Coda
MAURIZIO Cattelan’s career resists summation by any traditional exhibition format. Many of his early, action-based meditations on or rehearsals for failure would be impossible to reconstruct. His collaborative editorial and curatorial endeavors have been largely ephemeral. And his singular, iconic objects function best in isolation. Sculptures like Novecento, La Nona Ora, Him, and Now are so powerful individually that, when brought together in one space, they might operate like magnets in close proximity and repel one another on a tide of negative energy. The exhibition that this book accompanies, Maurizio Cattelan: All, is thus a full-scale admission of the inadvisability of viewing his work within the context of a conventional retrospective, which would typically provide a chronological overview, select career highlights, and, by its very nature, create a hierarchy within an oeuvre. In typical Cattelan style, the artist has resisted this model at all costs, creating instead a site-specific installation that cunningly celebrates its futility.

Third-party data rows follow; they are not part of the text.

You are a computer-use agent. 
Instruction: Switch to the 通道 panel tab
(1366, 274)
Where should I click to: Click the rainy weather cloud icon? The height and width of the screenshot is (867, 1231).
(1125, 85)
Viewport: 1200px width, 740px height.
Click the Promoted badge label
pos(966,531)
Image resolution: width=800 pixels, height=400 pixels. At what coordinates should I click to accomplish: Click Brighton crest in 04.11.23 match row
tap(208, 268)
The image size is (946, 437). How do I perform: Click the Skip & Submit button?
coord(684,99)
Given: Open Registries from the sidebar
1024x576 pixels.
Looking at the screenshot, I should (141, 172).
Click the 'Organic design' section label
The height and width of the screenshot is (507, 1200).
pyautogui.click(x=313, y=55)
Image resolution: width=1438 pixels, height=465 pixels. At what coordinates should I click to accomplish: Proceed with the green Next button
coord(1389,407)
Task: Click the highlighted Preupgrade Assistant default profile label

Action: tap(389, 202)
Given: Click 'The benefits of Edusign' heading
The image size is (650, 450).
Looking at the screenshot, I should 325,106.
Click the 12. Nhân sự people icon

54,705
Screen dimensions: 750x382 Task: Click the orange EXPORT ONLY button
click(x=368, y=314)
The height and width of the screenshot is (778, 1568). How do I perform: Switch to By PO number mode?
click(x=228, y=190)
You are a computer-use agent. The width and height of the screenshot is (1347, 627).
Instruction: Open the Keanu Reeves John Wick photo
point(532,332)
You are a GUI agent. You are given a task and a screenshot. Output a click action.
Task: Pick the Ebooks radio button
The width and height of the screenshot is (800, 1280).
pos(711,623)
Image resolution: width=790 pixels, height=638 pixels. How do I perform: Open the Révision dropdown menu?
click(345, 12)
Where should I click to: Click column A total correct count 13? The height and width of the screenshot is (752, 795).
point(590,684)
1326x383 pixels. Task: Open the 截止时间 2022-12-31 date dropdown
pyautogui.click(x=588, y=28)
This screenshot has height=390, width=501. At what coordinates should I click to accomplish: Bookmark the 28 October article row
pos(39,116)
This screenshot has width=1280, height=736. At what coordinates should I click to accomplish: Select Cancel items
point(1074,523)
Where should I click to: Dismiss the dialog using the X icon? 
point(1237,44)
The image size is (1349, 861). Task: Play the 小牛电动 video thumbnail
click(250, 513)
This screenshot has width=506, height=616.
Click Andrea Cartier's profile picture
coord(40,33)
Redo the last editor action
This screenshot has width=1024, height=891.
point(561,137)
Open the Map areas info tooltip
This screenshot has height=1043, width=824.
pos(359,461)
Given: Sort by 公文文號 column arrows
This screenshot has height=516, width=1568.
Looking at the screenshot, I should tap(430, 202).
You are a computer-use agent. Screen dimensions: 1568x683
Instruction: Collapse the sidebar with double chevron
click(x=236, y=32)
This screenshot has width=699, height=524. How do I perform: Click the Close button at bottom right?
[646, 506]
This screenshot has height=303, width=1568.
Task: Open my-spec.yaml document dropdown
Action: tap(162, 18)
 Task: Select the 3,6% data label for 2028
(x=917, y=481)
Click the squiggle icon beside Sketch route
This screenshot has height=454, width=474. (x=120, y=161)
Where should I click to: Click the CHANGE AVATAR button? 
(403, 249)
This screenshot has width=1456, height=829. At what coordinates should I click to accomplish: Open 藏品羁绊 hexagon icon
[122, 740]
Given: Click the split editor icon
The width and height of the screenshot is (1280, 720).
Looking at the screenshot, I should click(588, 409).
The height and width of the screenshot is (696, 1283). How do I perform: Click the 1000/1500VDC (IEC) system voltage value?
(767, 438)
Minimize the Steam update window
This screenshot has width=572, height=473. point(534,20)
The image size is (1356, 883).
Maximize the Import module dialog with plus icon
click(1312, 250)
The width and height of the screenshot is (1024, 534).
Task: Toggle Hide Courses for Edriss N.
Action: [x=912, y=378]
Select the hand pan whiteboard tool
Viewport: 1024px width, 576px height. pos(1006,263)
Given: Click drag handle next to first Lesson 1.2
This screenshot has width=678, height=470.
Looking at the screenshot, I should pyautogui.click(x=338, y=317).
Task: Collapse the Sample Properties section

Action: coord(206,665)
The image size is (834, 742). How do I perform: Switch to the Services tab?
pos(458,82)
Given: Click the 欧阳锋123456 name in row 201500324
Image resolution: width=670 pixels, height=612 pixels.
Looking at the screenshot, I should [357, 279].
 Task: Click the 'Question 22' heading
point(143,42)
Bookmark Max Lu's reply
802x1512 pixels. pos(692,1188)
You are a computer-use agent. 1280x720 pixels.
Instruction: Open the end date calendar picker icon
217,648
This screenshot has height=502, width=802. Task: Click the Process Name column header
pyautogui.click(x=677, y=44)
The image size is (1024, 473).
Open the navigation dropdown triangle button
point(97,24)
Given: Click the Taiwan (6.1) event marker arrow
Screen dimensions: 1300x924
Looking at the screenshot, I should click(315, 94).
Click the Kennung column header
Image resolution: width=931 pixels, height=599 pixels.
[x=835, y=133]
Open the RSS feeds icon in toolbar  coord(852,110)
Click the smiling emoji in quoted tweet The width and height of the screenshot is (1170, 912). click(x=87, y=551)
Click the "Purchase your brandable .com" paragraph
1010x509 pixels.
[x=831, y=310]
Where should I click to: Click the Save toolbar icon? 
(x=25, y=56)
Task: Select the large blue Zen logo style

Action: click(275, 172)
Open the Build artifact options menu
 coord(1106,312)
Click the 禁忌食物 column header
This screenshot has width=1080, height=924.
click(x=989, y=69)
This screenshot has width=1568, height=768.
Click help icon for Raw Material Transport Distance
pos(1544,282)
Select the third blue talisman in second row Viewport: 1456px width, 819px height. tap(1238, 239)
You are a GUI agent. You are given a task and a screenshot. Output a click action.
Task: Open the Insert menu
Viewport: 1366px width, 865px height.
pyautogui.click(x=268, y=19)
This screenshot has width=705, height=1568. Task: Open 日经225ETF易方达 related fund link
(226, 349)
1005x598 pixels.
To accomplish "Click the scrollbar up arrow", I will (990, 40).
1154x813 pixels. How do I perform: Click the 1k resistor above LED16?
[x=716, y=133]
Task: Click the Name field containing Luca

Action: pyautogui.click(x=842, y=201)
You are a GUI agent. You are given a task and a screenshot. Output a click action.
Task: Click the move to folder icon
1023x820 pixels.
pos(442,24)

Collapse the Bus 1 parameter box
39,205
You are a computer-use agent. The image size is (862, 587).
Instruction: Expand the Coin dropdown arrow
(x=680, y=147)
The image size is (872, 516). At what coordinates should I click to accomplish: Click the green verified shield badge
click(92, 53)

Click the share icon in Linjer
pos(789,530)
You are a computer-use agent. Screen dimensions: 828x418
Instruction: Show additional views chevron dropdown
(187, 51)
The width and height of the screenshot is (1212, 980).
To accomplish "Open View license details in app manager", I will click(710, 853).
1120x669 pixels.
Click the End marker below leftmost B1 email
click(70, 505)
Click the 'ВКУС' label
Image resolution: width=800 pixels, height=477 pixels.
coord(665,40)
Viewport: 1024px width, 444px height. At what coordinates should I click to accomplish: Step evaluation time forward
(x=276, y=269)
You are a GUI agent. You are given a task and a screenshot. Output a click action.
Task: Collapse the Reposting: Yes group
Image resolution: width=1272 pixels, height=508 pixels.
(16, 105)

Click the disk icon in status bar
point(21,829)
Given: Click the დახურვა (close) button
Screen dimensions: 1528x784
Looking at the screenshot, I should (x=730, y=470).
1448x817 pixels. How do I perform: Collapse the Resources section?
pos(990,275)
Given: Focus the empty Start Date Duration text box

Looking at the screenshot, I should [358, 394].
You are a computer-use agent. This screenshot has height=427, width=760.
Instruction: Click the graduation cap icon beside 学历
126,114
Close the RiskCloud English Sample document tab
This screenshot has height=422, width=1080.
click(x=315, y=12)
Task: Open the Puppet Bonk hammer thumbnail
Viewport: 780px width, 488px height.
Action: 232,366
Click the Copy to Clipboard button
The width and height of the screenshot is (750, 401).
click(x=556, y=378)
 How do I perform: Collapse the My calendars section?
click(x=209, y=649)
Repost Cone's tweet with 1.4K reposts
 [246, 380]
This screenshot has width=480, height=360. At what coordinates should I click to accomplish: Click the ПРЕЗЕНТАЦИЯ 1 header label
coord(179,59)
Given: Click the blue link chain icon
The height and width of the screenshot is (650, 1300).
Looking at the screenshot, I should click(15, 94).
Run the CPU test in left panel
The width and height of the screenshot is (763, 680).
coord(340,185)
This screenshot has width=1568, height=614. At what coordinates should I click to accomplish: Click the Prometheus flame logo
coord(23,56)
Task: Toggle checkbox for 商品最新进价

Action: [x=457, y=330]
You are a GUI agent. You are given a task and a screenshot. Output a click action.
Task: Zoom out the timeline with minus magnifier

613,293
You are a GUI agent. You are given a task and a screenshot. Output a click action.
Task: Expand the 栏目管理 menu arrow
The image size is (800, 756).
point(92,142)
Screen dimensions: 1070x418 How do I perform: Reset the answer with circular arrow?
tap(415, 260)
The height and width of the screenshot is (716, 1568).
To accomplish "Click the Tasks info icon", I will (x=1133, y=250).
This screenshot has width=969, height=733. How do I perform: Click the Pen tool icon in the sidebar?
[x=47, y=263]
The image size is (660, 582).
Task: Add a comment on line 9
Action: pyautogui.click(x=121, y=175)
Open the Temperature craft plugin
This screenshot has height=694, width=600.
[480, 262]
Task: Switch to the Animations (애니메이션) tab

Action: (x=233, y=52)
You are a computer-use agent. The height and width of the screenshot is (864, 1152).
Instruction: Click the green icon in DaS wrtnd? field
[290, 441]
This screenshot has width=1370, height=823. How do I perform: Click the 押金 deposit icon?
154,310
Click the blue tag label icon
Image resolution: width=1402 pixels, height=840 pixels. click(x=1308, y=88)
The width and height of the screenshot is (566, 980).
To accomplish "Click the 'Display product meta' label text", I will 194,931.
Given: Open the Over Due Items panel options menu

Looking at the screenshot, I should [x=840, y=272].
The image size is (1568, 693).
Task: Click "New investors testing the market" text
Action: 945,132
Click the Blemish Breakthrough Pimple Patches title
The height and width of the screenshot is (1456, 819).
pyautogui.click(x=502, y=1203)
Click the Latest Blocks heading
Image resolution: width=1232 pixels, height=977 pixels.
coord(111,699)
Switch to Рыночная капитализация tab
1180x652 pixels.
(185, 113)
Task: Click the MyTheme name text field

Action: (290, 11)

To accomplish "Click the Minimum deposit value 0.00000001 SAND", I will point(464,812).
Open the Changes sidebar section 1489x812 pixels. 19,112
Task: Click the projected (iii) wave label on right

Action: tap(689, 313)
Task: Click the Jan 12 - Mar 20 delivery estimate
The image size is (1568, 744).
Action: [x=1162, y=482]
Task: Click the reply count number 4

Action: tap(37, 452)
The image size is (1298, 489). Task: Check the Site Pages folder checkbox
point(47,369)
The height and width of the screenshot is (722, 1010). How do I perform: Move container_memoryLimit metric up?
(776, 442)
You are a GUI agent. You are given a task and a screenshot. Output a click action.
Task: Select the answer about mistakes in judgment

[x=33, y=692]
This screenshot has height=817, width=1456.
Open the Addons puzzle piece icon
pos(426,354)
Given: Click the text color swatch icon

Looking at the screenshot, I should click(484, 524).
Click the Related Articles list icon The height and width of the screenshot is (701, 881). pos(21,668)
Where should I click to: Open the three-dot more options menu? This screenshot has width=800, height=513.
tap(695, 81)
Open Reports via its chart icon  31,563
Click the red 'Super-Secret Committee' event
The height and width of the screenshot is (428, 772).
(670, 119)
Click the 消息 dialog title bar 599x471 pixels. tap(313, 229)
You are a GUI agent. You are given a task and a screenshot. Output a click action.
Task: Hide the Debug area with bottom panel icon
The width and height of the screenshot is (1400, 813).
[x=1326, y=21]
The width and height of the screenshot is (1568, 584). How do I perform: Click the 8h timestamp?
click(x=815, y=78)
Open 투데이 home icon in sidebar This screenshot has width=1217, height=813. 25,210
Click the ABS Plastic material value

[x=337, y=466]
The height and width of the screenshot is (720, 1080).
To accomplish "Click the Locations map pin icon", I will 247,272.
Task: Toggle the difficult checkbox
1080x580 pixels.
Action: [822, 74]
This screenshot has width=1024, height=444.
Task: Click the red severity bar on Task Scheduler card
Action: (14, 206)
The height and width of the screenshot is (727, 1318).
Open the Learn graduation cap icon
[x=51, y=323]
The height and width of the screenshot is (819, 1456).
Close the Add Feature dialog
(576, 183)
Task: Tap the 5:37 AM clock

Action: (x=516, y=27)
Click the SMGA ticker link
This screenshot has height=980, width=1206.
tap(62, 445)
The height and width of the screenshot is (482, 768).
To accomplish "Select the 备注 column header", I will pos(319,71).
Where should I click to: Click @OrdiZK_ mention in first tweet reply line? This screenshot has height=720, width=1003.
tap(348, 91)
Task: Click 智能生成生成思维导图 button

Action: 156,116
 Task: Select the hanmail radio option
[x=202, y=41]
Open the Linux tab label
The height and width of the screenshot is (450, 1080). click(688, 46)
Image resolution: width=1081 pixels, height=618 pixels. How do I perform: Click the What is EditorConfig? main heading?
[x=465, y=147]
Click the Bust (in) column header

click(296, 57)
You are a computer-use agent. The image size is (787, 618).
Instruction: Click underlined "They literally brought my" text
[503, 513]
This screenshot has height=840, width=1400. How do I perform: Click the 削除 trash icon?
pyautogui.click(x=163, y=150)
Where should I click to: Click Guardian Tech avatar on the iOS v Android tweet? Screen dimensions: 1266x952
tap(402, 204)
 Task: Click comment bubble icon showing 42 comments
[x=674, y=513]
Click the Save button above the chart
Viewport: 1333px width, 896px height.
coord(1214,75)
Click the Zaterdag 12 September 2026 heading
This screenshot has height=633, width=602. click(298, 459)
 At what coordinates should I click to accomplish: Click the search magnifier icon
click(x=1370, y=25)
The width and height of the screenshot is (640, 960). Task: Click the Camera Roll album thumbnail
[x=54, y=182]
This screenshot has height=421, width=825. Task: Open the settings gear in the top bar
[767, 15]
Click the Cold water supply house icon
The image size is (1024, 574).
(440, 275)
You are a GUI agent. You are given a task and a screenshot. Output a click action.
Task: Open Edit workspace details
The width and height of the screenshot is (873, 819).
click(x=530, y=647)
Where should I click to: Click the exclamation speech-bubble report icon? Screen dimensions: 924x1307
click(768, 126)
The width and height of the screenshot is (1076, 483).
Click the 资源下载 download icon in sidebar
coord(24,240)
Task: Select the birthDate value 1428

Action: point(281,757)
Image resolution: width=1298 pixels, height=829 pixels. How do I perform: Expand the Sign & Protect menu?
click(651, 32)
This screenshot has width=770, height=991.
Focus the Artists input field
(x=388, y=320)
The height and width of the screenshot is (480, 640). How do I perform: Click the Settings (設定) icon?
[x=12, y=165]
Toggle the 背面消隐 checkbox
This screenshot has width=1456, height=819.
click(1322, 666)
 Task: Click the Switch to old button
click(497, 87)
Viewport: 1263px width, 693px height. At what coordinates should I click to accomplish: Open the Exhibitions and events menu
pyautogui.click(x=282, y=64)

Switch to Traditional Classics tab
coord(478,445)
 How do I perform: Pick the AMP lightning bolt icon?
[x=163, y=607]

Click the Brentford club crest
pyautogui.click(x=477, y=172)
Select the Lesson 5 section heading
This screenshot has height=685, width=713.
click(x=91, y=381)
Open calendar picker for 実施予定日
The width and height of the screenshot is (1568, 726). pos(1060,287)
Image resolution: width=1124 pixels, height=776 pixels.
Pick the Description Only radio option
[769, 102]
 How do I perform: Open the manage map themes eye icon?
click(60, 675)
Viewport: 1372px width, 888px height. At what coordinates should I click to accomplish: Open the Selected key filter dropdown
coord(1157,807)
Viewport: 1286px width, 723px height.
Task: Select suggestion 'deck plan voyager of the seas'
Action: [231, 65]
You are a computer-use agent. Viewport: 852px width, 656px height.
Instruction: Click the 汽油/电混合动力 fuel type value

Maurizio Cattelan: All brings together virtually everything the artist has produced since 1989, borrowed from collectors and museums around the world, and presents the works en masse, strung haphazardly from the oculus of the Guggenheim’s rotunda. Perversely encapsulating Cattelan’s career to date in an overly literal, three-dimensional catalogue raisonné, the installation lampoons the idea of comprehensiveness. All is an exercise in disrespect: the artist has hung up his work like laundry to dry (fig. 43). Another analogy, one cited by Cattelan, is the juvenile propensity for stringing up the family cat, an inherently cruel and decidedly naughty act. Like all of his individual objects, the new installation resonates with multiple interpretive valences. Cattelan has certainly used the motif of suspension before, most notably in the poetically elongated Novecento and the little boys hanging from a tree in Milan, but here it takes on epic proportions. Hoisted by rope as if on a gallows, the objects explicitly reveal the undertone of death that pervades the artist’s work. In total, the installation looks like a mass execution. More than just a witty culmination of a career, the exhibition signifies its end. And this is exactly what Cattelan wishes to convey.